Many Children Left Behind: How the No Child Left Behind Act is Damaging Our Children and Our Schools

Edited by Deborah Meier and George Wood (Beacon Press, 132 pages, $13.00) BUY NOW!
reviewed by Jill Davidson

I know a principal of a small urban high school who has to defend his school’s mission of meaningful learning as assessed by authentic, high-standard measures against constant demands for “accountability.” It galls me to see how No Child Left Behind’s labels have shaped the expectations of some parents, board members, district officials and funders, how the tendency to look for easy answers has led to the notion that test scores tell all.

I never feel like I can do enough to protect and support this school, to give it the time and space teachers and students need to do the real work of learning and teaching. At least I was able to give my friend Many Children Left Behind.

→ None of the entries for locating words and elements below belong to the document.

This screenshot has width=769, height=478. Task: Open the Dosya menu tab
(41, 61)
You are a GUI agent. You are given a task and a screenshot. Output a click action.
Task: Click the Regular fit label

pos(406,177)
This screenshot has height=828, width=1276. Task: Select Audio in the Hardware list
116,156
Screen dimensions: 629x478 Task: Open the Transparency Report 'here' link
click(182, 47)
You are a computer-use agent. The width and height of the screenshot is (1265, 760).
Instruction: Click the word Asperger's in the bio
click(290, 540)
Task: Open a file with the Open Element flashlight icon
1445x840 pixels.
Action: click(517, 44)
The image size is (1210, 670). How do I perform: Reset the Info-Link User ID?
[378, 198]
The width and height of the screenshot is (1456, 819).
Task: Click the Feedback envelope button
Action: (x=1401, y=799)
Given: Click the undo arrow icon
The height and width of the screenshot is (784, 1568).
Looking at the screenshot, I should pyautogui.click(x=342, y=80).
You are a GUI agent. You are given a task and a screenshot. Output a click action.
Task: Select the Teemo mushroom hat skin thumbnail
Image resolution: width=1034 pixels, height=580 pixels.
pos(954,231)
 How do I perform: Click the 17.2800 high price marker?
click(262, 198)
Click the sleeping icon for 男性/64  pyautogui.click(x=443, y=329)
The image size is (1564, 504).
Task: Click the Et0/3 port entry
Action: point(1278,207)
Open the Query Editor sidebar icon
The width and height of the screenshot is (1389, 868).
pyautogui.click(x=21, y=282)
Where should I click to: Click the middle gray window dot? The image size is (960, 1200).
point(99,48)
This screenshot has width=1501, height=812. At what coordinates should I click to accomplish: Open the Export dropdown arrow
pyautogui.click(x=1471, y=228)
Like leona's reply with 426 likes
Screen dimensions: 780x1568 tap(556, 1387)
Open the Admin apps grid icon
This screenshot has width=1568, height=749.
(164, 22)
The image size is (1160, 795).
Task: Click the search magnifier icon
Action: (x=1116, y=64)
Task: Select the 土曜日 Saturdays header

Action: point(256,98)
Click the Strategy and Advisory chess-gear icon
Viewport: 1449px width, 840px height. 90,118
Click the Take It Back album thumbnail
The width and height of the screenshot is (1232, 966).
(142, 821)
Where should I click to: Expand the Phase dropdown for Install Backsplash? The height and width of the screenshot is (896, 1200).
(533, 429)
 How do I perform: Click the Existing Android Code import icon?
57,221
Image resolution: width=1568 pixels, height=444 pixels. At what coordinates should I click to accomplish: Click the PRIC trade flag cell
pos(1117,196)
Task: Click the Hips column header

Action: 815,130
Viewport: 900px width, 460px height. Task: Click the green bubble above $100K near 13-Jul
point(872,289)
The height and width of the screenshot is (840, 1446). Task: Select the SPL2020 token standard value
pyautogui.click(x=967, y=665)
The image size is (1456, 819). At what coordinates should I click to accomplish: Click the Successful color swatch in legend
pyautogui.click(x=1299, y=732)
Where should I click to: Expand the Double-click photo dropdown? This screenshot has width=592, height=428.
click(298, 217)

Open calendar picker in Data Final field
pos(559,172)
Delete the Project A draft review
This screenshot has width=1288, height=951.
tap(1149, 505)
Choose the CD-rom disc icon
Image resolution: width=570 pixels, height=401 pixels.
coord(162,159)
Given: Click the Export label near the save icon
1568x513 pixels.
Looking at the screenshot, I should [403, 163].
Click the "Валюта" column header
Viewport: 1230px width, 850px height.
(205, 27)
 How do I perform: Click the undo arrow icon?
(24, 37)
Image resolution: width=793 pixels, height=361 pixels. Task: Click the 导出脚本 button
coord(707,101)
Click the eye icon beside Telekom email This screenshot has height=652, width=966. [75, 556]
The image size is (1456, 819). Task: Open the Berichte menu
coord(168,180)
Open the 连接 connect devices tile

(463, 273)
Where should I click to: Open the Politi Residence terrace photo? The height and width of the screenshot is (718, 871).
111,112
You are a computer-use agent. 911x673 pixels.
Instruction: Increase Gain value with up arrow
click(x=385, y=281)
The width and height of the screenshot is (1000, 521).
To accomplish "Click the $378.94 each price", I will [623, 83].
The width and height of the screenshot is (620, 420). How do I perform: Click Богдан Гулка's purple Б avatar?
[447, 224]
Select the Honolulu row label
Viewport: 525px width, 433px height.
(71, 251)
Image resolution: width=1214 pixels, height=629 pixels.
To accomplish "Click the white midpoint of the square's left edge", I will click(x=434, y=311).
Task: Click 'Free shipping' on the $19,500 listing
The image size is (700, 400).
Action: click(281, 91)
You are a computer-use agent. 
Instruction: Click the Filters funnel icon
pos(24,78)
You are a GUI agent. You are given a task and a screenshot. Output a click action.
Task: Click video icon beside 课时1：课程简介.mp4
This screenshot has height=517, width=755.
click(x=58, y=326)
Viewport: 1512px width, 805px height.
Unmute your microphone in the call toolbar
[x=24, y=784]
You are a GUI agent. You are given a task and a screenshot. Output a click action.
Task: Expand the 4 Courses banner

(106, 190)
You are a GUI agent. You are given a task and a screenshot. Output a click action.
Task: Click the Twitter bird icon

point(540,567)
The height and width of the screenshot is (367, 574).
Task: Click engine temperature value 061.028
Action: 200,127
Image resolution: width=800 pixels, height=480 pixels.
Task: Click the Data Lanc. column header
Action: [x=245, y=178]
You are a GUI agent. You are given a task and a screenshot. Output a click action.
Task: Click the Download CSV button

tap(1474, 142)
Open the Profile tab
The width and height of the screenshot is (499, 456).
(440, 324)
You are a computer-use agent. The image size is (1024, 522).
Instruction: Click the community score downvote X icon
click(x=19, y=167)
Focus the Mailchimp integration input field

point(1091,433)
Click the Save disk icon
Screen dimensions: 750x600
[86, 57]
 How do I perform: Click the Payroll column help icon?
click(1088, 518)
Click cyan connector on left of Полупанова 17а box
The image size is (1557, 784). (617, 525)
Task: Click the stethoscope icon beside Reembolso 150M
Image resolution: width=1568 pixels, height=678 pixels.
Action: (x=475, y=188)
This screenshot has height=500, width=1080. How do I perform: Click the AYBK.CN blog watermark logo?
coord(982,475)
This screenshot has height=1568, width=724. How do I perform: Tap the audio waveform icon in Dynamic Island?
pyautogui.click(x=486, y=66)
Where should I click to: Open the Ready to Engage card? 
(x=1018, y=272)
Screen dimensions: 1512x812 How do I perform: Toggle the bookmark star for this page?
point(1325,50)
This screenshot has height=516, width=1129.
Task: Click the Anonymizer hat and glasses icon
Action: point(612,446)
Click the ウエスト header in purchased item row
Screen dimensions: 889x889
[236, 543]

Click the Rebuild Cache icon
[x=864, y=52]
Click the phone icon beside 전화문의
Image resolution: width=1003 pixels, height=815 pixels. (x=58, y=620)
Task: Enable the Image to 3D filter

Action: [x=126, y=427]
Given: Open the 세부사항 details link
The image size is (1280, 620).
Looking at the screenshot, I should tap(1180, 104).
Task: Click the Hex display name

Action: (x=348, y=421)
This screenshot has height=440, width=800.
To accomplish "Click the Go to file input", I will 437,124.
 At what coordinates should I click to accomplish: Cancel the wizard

Produced by members of the Forum for Education and Democracy, its five arguments—seven, counting George Wood’s introduction and Ted Sizer’s preamble—press the case against NCLB emphatically and in great detail, even as they acknowledge, when possible, the light NCLB has shed on the imperative that schools should serve all children well.

Linda Darling-Hammond documents NCLB’s “unmeetable requirements” that guarantee that most public schools inevitably will be labeled as failures. Concluding with suggestions to remake NCLB, Darling-Hammond’s contribution documents other NCLB shortfalls, among them its lack of accountability for financial inequity among schools, its punishment of schools with a wide demographic variety, and its push-out of struggling students. Later on, Stan Karp builds on the notion of the impossibility of Adequate Yearly Progress; Karp also details the dire financial impact of NCLB.

George Wood reports on NCLB-caused trends, such as the Houston’s “miracle,” the sham that underlies much of NCLB. From Ohio, Wood describes how those schools that met NCLB standards were wealthy, white and stable, with well-paid teachers and few special-ed students. Describing how NCLB seems to be “narrowing the school experience,” Wood’s demonstration of the potential for joylessness that schools face is truly depressing.

Spotlighting the fundamental mistrust of schools and their local communities that underlies NCLB, Deborah Meier suggests steps for rebuilding confidence and respect. And Alfie Kohn concludes with a fiery essay on the possibility that a push for school privatization motivates NCLB.

Many Children Left Behind offers arguments packed with data that reveal the legislation’s larger dire consequences. Through its pages, school people dedicated to high-standard, meaningful, personalized teaching and learning, people such as my principal friend, can connect to a wider world that is creating NCLB resistance.